What the task requires ▸ Please put the material from the line containing "The height and width of the screenshot is (391, 479)." through the line containing "Click the تسجيل", inclusive, into a Markdown table with two columns, Row and Line. Number each row and leave out any blank lines.

Working data ▸
________
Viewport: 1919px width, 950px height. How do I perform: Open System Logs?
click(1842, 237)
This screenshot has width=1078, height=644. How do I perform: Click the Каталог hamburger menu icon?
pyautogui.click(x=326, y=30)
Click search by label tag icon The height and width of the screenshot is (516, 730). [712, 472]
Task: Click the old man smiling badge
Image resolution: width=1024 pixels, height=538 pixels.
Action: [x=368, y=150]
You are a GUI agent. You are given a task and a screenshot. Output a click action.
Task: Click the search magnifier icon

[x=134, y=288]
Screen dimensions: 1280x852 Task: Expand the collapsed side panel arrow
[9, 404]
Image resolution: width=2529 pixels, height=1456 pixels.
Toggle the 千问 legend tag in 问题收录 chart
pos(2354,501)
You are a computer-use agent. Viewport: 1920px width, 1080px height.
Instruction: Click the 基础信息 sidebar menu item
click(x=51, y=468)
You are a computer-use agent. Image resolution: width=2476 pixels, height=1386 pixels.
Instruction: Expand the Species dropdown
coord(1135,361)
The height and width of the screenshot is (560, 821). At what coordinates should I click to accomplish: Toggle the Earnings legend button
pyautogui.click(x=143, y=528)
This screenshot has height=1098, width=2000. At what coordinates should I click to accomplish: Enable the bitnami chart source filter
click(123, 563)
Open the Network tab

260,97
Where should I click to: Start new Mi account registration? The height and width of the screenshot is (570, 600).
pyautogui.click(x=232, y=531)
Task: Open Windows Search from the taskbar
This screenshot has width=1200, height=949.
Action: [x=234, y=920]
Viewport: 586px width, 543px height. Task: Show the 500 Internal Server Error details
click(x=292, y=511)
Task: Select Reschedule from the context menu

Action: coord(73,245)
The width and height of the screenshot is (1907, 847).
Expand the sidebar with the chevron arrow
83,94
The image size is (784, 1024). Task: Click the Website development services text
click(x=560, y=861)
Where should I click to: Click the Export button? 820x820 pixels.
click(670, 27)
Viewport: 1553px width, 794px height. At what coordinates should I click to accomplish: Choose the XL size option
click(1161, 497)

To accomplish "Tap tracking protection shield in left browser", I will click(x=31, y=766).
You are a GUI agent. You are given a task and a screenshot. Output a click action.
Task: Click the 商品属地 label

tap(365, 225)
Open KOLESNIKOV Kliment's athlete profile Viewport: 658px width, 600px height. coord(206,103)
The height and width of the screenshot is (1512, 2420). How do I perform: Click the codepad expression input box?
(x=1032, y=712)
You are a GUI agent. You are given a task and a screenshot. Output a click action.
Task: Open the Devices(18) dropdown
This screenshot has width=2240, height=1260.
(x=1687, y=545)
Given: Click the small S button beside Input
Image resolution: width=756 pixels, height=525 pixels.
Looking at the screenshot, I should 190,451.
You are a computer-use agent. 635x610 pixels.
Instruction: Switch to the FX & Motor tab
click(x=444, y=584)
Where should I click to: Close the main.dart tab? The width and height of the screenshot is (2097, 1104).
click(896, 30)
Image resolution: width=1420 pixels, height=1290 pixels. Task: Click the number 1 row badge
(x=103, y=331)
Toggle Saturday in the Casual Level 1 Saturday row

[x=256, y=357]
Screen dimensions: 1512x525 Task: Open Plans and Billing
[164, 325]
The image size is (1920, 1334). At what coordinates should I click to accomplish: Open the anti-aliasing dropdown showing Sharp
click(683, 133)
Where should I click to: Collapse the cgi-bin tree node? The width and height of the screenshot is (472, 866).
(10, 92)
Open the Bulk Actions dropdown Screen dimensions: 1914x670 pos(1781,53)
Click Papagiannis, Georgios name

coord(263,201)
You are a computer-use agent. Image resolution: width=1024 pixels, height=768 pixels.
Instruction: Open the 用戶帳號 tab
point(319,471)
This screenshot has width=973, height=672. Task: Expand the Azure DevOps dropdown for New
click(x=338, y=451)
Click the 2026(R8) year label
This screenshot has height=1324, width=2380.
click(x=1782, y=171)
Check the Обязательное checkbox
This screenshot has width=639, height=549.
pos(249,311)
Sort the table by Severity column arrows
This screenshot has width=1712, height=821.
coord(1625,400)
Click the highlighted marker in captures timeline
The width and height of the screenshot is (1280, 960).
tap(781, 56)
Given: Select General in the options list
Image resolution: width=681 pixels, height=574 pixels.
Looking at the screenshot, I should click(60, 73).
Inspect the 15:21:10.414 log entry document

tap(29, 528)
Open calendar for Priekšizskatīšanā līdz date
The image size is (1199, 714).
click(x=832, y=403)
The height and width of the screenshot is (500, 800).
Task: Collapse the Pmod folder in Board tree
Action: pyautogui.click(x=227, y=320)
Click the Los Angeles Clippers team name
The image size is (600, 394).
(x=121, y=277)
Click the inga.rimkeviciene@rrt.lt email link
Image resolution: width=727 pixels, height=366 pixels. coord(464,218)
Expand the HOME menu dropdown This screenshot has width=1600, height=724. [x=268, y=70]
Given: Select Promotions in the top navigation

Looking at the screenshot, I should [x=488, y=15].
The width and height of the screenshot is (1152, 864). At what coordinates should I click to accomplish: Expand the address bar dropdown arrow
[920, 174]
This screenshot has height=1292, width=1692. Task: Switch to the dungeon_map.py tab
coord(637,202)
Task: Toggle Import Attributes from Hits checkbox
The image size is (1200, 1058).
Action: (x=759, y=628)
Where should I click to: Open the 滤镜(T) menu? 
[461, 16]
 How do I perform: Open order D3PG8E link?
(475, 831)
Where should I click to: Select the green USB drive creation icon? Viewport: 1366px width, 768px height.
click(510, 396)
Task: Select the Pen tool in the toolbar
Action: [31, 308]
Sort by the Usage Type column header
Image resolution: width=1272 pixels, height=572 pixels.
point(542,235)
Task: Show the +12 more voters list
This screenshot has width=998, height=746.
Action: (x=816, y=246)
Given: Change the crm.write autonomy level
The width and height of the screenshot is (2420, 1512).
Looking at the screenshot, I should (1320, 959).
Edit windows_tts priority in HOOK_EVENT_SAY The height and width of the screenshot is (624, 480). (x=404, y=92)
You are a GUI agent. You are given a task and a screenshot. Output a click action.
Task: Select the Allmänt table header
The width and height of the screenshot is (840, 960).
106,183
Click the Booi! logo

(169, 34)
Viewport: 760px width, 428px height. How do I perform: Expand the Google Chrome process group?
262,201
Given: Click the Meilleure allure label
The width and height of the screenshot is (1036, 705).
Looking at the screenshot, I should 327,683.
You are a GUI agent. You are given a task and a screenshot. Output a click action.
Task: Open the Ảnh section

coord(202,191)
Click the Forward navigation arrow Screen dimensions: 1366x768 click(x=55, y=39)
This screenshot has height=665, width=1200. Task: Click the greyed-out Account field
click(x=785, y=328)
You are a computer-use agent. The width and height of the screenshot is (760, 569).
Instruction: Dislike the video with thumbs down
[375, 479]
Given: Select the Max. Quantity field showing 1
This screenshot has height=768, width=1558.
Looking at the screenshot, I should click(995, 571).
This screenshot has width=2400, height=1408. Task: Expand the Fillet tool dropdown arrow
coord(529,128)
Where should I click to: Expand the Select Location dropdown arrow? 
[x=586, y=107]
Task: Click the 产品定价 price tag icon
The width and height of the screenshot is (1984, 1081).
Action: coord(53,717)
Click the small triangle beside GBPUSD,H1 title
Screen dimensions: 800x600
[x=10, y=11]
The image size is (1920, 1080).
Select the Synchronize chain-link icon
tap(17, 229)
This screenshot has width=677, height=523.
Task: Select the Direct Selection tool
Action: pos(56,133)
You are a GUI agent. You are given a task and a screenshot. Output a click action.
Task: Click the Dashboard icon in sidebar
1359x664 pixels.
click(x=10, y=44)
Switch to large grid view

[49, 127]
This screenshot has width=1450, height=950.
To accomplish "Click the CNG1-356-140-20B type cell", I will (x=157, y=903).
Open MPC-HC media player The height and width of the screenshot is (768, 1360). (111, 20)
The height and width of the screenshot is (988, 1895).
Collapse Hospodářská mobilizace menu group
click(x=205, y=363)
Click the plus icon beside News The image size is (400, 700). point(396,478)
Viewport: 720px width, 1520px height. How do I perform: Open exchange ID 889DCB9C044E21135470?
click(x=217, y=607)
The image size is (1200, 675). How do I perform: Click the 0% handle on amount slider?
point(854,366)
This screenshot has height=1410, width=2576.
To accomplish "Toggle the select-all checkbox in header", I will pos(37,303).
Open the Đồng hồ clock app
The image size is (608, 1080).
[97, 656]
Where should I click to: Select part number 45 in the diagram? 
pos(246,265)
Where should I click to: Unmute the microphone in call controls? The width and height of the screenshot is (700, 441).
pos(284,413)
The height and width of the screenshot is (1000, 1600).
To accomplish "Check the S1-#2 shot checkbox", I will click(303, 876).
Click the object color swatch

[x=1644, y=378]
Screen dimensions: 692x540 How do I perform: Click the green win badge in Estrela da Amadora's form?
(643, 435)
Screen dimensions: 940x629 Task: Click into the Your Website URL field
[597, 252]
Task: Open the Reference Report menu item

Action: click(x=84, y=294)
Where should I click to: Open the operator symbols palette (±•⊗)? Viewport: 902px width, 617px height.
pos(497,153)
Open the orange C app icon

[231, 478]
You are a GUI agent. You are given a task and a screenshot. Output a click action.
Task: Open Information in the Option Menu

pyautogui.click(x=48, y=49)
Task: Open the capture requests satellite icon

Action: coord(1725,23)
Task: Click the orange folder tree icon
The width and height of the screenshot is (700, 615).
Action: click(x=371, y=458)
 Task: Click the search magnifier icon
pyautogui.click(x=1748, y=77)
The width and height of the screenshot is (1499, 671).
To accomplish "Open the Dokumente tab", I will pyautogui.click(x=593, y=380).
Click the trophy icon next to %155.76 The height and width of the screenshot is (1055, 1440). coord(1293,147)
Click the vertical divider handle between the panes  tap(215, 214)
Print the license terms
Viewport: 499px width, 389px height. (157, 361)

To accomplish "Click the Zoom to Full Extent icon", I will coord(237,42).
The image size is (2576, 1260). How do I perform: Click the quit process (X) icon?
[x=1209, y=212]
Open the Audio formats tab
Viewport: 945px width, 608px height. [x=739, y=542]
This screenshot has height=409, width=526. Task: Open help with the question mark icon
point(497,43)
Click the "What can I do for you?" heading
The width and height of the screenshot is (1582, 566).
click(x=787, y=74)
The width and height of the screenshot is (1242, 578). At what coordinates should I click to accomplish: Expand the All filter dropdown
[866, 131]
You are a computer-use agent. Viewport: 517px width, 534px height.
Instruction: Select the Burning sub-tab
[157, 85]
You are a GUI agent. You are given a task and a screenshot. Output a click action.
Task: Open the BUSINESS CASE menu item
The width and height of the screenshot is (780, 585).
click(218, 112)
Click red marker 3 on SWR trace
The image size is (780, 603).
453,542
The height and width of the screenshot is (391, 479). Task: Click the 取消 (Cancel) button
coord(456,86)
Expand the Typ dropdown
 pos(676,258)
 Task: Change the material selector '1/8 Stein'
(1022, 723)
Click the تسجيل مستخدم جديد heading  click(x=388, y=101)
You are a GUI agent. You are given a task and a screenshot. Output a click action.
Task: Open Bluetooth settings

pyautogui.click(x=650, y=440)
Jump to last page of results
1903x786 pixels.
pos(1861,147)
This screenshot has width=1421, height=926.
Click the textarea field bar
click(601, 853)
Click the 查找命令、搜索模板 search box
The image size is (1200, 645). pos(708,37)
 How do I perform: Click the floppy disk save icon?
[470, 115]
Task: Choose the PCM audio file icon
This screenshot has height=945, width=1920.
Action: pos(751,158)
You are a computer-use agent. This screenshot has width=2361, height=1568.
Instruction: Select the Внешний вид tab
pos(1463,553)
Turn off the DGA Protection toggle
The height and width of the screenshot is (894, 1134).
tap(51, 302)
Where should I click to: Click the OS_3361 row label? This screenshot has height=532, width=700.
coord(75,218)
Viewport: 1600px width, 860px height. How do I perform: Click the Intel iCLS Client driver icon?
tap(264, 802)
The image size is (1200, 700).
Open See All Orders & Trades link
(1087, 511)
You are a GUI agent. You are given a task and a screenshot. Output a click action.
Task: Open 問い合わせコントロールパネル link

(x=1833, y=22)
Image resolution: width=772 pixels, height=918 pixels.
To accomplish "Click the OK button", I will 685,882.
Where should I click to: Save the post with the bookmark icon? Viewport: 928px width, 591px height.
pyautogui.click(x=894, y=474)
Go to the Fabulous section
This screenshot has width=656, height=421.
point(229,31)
________
Solved problem ▸
| Row | Line |
|---|---|
| 1 | The height and width of the screenshot is (391, 479). Task: Click the 取消 (Cancel) button |
| 2 | coord(456,86) |
| 3 | Expand the Typ dropdown |
| 4 |  pos(676,258) |
| 5 |  Task: Change the material selector '1/8 Stein' |
| 6 | (1022, 723) |
| 7 | Click the تسجيل مستخدم جديد heading  click(x=388, y=101) |